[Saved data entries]
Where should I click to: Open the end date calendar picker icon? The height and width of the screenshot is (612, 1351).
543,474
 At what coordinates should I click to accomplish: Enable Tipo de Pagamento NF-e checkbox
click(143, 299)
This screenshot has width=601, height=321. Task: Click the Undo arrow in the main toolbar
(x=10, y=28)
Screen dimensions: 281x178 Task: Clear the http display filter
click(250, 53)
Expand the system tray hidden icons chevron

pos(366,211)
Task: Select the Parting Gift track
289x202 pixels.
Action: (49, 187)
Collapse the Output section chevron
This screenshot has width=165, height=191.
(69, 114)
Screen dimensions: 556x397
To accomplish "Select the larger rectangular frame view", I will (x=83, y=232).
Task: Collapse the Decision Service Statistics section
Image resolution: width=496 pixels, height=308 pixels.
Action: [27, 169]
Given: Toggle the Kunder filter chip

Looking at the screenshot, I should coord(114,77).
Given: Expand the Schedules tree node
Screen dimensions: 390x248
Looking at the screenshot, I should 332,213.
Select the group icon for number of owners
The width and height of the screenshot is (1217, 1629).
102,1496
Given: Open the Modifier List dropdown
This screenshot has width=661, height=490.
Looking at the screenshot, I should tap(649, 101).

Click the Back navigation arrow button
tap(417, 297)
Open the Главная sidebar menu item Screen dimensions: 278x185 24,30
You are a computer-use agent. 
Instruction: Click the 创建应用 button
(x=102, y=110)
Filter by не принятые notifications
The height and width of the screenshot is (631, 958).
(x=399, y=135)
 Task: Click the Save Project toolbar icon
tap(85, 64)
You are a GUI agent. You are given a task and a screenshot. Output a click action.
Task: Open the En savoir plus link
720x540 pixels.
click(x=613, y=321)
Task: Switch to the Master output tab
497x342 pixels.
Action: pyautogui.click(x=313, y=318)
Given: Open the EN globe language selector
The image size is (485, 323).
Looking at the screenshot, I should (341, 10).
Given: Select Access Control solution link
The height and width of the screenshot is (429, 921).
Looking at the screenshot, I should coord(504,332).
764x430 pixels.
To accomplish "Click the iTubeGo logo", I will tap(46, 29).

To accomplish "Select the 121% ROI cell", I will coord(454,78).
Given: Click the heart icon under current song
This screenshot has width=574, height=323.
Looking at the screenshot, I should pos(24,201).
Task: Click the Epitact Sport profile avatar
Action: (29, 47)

* Work order:
Could you return every record above exactly as written?

* Answer to this problem:
Where should I click to: Open the end date calendar picker icon? The height and width of the screenshot is (612, 1351).
543,474
 At what coordinates should I click to accomplish: Enable Tipo de Pagamento NF-e checkbox
click(143, 299)
This screenshot has width=601, height=321. Task: Click the Undo arrow in the main toolbar
(x=10, y=28)
Screen dimensions: 281x178 Task: Clear the http display filter
click(250, 53)
Expand the system tray hidden icons chevron

pos(366,211)
Task: Select the Parting Gift track
289x202 pixels.
Action: (49, 187)
Collapse the Output section chevron
This screenshot has width=165, height=191.
(69, 114)
Screen dimensions: 556x397
To accomplish "Select the larger rectangular frame view", I will (x=83, y=232).
Task: Collapse the Decision Service Statistics section
Image resolution: width=496 pixels, height=308 pixels.
Action: [27, 169]
Given: Toggle the Kunder filter chip

Looking at the screenshot, I should coord(114,77).
Given: Expand the Schedules tree node
Screen dimensions: 390x248
Looking at the screenshot, I should 332,213.
Select the group icon for number of owners
The width and height of the screenshot is (1217, 1629).
102,1496
Given: Open the Modifier List dropdown
This screenshot has width=661, height=490.
Looking at the screenshot, I should tap(649, 101).

Click the Back navigation arrow button
tap(417, 297)
Open the Главная sidebar menu item Screen dimensions: 278x185 24,30
You are a computer-use agent. 
Instruction: Click the 创建应用 button
(x=102, y=110)
Filter by не принятые notifications
The height and width of the screenshot is (631, 958).
(x=399, y=135)
 Task: Click the Save Project toolbar icon
tap(85, 64)
You are a GUI agent. You are given a task and a screenshot. Output a click action.
Task: Open the En savoir plus link
720x540 pixels.
click(x=613, y=321)
Task: Switch to the Master output tab
497x342 pixels.
Action: pyautogui.click(x=313, y=318)
Given: Open the EN globe language selector
The image size is (485, 323).
Looking at the screenshot, I should (341, 10).
Given: Select Access Control solution link
The height and width of the screenshot is (429, 921).
Looking at the screenshot, I should coord(504,332).
764x430 pixels.
To accomplish "Click the iTubeGo logo", I will tap(46, 29).

To accomplish "Select the 121% ROI cell", I will coord(454,78).
Given: Click the heart icon under current song
This screenshot has width=574, height=323.
Looking at the screenshot, I should pos(24,201).
Task: Click the Epitact Sport profile avatar
Action: (29, 47)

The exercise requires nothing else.